> [Problem description]: Among the lines below, copy each one in which "toolbar" appears.

(Pixel coordinate grounding data)

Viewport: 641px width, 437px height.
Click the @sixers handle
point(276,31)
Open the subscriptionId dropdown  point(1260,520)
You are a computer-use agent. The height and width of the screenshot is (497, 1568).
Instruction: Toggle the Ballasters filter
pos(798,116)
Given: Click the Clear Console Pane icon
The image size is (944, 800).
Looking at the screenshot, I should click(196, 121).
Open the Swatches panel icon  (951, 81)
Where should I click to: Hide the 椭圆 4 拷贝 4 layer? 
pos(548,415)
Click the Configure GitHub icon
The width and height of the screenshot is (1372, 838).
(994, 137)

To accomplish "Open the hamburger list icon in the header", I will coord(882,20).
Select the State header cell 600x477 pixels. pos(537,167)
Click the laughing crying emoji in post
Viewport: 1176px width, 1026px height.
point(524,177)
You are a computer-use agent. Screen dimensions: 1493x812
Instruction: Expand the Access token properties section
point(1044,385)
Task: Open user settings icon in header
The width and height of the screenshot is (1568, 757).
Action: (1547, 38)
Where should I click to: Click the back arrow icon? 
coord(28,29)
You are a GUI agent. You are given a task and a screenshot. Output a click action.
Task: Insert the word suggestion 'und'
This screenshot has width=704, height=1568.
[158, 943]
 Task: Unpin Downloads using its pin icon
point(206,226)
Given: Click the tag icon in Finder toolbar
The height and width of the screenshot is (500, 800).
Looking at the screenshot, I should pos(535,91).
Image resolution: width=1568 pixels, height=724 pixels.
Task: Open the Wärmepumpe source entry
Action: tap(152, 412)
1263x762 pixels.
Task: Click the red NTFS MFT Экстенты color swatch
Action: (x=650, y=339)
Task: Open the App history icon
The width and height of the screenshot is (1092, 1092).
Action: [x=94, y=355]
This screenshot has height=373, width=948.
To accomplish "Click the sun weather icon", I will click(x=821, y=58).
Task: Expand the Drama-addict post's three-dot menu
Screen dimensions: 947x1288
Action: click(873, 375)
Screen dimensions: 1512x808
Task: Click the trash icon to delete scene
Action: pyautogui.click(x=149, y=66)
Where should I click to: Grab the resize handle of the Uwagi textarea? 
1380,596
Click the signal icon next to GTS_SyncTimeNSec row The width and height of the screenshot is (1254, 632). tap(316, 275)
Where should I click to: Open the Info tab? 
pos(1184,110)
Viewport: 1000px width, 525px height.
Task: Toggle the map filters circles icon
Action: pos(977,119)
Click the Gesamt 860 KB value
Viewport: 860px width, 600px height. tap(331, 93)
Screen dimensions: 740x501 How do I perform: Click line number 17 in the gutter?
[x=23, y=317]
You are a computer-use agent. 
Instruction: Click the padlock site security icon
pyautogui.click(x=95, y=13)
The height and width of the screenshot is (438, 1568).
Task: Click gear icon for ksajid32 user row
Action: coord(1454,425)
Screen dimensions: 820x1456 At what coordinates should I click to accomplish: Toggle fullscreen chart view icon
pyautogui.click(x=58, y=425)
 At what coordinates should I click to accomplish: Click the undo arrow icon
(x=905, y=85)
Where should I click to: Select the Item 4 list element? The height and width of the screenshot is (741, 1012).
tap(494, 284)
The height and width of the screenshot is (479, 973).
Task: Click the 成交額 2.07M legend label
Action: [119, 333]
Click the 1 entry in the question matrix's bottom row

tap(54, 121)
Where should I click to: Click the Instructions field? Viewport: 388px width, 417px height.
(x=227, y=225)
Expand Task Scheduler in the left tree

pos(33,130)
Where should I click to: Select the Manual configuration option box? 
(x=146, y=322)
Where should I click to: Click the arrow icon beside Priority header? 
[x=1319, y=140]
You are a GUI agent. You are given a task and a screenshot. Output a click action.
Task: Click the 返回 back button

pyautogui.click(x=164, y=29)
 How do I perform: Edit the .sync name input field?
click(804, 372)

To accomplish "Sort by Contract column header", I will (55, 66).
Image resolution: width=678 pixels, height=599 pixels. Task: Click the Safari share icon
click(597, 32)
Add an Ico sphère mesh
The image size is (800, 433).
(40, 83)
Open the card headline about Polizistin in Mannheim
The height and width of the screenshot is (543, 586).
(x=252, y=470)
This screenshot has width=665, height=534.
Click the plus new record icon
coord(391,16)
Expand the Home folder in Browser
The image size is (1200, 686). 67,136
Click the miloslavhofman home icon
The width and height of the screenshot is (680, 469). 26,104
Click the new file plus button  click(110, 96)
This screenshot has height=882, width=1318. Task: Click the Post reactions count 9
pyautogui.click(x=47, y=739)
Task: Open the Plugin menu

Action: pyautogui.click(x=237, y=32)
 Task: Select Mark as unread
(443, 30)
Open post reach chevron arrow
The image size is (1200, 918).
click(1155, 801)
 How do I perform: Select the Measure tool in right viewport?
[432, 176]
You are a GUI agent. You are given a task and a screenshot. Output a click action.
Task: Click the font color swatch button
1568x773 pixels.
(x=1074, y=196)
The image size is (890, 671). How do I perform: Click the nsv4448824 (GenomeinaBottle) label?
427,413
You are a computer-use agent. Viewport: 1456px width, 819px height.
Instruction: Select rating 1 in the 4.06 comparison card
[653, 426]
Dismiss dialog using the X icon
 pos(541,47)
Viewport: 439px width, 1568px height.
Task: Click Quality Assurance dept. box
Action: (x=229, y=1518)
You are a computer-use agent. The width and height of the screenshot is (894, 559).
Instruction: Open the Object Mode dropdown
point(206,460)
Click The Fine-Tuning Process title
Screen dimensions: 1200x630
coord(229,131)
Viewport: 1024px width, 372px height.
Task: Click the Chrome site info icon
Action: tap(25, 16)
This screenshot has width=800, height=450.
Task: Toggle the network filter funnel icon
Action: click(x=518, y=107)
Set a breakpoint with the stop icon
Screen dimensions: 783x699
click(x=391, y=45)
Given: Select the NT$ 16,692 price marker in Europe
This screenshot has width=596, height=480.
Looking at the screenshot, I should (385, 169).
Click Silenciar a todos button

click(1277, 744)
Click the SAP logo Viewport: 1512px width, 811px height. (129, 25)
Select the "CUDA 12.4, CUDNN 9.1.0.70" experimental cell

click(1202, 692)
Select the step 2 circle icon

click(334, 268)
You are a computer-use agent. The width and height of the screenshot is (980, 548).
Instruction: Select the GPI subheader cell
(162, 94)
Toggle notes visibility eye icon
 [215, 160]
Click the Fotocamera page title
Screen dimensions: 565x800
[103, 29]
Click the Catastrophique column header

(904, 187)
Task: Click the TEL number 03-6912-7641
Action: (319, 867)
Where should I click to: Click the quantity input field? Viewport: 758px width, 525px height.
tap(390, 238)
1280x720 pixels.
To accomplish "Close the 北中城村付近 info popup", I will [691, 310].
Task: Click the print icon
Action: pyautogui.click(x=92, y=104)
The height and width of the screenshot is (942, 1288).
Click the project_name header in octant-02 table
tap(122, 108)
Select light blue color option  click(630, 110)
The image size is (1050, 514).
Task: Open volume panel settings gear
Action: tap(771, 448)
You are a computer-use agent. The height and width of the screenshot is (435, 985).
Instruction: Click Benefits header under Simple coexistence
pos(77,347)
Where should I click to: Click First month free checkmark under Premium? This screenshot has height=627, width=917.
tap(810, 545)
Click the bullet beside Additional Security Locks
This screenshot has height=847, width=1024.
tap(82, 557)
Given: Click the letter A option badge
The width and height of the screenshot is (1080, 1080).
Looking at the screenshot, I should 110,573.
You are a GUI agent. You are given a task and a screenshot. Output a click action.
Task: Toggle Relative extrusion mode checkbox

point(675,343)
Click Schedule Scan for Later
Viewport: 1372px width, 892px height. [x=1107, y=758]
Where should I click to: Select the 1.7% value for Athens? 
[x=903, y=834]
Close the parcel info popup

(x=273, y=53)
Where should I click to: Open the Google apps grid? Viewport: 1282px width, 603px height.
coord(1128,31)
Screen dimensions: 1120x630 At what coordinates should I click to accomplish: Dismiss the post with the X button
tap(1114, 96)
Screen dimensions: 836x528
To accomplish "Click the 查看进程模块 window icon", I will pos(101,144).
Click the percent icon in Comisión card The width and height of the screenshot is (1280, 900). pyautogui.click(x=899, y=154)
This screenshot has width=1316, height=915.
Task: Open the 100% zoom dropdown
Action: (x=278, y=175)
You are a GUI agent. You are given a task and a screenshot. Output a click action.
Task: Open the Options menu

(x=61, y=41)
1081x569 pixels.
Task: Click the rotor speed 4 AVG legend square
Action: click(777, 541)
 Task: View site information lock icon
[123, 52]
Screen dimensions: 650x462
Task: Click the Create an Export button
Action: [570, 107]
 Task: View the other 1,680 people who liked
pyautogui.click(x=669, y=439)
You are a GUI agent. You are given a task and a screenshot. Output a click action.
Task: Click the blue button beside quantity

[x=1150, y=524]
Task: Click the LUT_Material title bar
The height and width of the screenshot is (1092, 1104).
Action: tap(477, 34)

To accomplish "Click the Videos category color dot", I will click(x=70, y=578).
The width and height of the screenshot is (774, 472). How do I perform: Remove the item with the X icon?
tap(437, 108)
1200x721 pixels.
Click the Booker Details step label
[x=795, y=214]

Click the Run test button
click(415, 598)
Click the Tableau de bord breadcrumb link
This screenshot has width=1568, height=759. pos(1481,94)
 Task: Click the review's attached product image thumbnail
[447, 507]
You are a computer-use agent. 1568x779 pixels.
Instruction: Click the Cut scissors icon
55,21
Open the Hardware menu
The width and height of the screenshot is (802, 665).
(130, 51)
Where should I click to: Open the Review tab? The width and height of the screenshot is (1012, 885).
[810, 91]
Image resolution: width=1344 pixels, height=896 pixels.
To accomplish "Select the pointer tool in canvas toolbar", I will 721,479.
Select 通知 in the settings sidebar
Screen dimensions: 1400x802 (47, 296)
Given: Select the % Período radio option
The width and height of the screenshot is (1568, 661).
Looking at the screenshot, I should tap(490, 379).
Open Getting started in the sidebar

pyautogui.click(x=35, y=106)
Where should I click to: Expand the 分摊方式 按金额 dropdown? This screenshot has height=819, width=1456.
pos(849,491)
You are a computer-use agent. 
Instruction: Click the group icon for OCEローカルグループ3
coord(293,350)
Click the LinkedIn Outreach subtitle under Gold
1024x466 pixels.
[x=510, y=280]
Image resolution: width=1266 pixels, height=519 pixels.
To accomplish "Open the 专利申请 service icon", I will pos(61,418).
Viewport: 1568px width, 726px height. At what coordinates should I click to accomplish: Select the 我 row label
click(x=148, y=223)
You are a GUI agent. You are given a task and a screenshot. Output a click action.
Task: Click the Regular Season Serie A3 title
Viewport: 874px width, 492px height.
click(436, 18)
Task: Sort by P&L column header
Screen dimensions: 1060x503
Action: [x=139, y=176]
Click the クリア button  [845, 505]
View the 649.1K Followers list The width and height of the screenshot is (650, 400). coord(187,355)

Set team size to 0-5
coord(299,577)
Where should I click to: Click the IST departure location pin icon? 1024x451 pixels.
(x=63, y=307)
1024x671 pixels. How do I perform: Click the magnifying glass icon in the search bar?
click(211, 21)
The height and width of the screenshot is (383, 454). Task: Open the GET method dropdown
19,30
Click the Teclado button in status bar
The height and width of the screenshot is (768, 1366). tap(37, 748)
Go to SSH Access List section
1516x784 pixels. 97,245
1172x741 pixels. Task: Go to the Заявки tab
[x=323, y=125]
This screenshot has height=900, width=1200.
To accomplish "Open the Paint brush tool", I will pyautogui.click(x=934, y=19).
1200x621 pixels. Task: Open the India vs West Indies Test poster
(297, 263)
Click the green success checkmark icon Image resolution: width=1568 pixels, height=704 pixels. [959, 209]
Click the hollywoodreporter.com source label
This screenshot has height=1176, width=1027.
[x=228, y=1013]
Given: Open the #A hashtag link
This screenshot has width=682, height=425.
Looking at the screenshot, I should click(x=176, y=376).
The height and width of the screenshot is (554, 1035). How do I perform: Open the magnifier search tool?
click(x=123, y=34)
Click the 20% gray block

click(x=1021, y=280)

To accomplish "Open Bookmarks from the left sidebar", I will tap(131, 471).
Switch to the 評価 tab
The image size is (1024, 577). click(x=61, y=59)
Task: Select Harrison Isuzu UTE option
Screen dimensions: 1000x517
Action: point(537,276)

> [Written reply]:
Given: Click the tag icon in Finder toolbar
To accomplish "Select the pointer tool in canvas toolbar", I will 721,479.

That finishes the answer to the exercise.